### [Action item]
Work out how many lines of the material contain the string "button"; the answer is that number only.

*** Provided entries ***

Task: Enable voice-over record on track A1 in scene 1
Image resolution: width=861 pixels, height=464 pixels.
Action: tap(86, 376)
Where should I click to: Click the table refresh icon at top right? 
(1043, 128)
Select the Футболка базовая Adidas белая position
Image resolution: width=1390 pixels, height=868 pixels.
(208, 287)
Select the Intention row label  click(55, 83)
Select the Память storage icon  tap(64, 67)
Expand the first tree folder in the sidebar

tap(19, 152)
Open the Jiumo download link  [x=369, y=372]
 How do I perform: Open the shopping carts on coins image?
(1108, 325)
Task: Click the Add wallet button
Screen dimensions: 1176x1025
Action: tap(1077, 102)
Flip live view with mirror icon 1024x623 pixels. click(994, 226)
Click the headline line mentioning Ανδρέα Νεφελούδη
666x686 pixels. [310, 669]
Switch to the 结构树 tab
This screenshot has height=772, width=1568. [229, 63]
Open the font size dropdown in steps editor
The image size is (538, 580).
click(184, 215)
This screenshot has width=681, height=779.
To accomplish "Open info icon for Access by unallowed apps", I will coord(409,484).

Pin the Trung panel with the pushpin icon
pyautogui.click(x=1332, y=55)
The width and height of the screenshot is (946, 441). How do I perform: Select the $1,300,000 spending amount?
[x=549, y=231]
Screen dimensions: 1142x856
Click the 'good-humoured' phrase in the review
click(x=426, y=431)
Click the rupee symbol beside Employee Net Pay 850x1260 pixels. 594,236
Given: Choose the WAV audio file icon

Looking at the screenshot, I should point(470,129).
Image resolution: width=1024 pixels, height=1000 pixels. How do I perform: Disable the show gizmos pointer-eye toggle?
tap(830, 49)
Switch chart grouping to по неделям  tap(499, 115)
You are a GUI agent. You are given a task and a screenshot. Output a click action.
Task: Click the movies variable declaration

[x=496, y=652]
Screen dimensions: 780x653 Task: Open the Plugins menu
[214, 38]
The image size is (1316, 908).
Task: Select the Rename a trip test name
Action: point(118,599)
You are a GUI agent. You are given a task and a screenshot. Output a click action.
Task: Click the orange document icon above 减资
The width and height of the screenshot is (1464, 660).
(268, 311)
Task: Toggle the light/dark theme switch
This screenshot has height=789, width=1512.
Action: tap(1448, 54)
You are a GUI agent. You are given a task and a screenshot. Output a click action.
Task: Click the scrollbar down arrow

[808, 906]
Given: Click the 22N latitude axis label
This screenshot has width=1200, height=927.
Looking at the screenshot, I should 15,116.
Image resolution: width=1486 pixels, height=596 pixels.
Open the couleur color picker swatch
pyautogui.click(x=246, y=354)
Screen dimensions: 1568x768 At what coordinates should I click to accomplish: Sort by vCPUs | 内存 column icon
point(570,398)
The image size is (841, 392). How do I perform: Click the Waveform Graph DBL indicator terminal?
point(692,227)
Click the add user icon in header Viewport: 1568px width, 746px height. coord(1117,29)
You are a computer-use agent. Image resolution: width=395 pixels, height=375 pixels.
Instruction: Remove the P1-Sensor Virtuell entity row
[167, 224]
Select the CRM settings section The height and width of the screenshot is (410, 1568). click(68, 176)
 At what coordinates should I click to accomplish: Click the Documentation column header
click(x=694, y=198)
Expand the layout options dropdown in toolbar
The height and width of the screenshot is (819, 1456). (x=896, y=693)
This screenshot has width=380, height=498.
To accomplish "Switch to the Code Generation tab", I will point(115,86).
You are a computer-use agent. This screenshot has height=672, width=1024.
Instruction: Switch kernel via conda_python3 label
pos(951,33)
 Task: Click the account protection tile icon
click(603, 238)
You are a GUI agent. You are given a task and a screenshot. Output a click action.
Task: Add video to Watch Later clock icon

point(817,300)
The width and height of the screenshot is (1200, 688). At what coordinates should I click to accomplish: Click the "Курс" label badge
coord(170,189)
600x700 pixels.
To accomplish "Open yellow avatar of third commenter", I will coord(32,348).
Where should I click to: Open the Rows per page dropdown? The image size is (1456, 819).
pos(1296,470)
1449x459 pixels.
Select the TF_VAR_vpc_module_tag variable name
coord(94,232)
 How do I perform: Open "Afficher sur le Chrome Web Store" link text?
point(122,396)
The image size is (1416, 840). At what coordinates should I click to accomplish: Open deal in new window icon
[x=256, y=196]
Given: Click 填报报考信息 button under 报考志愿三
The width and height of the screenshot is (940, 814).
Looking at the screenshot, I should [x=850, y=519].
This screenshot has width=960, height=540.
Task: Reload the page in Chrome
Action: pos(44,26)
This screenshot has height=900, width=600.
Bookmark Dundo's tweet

*** End of Provided entries ***

### [Answer to this task]
2